(Activity)
A single number is the whole answer: the tally of lines in the data below that include the word "agent".

(Data in this exercise)
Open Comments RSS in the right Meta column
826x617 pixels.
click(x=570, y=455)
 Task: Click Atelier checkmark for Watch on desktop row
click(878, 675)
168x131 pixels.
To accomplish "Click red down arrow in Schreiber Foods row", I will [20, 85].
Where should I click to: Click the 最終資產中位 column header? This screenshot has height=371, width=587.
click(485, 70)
...
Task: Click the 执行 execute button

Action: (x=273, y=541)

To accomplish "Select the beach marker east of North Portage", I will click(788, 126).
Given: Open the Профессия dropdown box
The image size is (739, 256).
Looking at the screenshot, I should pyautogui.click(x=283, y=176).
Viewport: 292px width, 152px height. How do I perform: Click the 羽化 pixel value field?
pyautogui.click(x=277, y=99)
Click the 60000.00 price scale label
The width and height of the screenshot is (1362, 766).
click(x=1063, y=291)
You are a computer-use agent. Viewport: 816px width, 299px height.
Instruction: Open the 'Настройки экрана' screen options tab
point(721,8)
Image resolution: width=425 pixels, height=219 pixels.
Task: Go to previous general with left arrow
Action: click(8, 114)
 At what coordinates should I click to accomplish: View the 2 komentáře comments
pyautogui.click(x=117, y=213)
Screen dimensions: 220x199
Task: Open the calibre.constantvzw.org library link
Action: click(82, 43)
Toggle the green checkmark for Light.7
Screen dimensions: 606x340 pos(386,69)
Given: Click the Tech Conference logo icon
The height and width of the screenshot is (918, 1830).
--
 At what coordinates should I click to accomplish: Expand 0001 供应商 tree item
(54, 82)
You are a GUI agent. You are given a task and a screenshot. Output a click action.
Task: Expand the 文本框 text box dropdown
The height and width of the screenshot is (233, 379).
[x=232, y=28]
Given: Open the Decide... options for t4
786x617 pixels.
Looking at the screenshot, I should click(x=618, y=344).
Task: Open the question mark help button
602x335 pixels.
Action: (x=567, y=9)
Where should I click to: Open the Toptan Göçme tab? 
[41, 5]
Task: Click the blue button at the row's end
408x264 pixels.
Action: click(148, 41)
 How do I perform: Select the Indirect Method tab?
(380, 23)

(Solution)
2